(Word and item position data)
****************

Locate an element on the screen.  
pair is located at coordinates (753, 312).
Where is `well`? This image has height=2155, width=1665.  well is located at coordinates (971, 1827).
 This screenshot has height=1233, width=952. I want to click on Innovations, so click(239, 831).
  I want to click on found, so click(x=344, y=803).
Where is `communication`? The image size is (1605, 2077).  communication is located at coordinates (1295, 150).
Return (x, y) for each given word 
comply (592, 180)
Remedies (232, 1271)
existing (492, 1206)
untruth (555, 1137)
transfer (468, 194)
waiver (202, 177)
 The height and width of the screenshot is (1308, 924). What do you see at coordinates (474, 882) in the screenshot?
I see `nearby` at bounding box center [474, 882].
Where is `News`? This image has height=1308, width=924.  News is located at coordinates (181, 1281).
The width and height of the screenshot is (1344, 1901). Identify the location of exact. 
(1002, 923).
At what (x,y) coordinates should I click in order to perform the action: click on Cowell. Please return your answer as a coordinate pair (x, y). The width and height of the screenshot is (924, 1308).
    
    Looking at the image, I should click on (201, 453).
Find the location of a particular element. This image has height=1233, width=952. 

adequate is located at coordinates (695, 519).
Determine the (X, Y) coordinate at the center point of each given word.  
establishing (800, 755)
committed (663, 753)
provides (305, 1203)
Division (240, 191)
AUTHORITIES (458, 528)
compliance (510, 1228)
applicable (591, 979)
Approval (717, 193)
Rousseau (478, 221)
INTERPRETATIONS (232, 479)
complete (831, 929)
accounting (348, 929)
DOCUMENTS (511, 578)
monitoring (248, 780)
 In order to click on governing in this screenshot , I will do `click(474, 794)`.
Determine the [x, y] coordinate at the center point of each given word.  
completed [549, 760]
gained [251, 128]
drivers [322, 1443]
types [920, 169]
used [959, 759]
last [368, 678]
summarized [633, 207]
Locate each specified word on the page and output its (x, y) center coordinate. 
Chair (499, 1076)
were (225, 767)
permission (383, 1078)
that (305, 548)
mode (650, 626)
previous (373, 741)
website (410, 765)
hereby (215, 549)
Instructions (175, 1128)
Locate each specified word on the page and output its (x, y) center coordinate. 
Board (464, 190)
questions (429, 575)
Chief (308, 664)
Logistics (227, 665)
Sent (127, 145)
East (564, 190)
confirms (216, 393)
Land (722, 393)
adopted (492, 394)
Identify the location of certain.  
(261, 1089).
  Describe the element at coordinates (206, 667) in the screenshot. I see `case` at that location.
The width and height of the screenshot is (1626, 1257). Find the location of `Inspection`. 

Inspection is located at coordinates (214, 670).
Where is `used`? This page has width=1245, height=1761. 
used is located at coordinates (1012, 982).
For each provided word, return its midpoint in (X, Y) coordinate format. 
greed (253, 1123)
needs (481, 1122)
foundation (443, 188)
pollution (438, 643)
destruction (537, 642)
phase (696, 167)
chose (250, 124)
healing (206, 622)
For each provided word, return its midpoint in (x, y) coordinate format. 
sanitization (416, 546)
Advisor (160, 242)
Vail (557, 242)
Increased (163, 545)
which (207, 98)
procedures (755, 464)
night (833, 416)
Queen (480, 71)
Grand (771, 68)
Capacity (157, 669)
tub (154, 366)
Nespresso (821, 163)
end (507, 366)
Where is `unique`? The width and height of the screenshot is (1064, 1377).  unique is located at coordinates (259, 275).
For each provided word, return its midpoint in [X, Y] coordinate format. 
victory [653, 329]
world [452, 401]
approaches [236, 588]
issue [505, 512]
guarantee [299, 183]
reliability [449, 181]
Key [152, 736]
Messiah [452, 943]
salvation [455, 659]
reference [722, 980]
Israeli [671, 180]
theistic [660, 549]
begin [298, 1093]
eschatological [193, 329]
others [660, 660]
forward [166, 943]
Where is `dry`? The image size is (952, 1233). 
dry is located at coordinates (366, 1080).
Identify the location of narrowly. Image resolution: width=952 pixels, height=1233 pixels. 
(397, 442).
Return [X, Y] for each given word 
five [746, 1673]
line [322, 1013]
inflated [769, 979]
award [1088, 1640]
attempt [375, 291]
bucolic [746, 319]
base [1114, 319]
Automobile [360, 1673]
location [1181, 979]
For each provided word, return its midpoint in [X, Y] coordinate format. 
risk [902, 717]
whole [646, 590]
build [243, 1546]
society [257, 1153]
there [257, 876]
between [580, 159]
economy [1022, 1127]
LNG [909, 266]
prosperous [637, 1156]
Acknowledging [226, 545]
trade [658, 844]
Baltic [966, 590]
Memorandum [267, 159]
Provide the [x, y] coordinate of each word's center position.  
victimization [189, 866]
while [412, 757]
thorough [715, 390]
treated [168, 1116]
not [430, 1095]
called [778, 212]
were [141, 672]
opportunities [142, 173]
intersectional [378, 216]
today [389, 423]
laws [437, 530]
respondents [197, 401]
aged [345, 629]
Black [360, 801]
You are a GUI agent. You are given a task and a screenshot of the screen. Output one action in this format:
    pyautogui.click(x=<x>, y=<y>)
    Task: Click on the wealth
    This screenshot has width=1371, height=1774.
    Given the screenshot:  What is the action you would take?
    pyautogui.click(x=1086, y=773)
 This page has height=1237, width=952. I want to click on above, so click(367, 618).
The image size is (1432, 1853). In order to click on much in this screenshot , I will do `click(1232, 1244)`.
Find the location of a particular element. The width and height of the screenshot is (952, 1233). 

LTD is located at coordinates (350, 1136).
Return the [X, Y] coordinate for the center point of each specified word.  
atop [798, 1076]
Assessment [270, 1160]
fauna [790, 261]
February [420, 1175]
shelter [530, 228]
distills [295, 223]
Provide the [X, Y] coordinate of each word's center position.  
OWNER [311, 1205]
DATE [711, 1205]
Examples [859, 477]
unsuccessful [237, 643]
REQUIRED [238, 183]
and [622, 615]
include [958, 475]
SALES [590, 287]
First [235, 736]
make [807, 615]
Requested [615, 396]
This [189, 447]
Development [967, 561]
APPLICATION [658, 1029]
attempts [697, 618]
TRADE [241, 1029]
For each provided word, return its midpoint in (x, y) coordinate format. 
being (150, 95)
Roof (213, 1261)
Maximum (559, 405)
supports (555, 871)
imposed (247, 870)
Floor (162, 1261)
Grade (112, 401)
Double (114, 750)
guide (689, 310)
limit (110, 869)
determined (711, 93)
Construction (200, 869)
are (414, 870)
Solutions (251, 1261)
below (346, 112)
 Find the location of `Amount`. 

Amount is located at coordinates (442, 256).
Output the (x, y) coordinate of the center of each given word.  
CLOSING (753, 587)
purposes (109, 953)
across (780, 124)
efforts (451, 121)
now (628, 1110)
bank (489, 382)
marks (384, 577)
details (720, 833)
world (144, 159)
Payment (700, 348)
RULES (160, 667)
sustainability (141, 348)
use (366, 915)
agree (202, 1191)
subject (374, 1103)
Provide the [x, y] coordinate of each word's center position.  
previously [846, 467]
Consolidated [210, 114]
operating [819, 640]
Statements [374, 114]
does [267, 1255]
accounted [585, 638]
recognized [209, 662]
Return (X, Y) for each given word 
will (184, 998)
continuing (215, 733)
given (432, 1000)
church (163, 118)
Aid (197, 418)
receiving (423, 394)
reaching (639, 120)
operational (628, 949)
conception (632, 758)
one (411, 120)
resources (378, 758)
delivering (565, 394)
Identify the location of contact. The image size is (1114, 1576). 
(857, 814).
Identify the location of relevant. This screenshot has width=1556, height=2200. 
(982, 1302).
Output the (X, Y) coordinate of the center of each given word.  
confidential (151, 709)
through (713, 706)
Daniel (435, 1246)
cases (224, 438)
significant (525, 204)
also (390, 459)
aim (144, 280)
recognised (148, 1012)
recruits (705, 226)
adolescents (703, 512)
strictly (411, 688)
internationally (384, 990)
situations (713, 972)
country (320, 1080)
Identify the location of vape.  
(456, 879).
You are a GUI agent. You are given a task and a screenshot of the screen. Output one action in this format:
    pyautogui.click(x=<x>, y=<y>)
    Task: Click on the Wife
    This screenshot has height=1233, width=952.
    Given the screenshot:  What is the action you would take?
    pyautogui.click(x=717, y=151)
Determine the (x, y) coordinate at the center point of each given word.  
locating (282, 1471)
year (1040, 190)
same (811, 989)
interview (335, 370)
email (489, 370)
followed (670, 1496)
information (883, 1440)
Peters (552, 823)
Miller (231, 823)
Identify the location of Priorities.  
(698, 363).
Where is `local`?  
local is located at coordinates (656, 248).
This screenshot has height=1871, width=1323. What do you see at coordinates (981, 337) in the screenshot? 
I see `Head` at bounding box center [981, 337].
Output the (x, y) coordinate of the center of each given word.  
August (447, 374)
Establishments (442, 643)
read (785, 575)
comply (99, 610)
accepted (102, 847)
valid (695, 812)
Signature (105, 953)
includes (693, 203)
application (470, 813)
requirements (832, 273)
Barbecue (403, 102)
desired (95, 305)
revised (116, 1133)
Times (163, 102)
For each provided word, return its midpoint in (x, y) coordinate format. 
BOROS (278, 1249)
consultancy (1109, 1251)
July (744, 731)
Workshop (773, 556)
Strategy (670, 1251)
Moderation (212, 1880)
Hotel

****************

● **WHAT TO WORK ON**
Please repeat the lines of the records above, from the line with "recognized [209, 662]" to the line with "situations (713, 972)", including both of those lines.

● **SOLUTION FOR THIS PROBLEM**
recognized [209, 662]
Return (X, Y) for each given word 
will (184, 998)
continuing (215, 733)
given (432, 1000)
church (163, 118)
Aid (197, 418)
receiving (423, 394)
reaching (639, 120)
operational (628, 949)
conception (632, 758)
one (411, 120)
resources (378, 758)
delivering (565, 394)
Identify the location of contact. The image size is (1114, 1576). 
(857, 814).
Identify the location of relevant. This screenshot has width=1556, height=2200. 
(982, 1302).
Output the (X, Y) coordinate of the center of each given word.  
confidential (151, 709)
through (713, 706)
Daniel (435, 1246)
cases (224, 438)
significant (525, 204)
also (390, 459)
aim (144, 280)
recognised (148, 1012)
recruits (705, 226)
adolescents (703, 512)
strictly (411, 688)
internationally (384, 990)
situations (713, 972)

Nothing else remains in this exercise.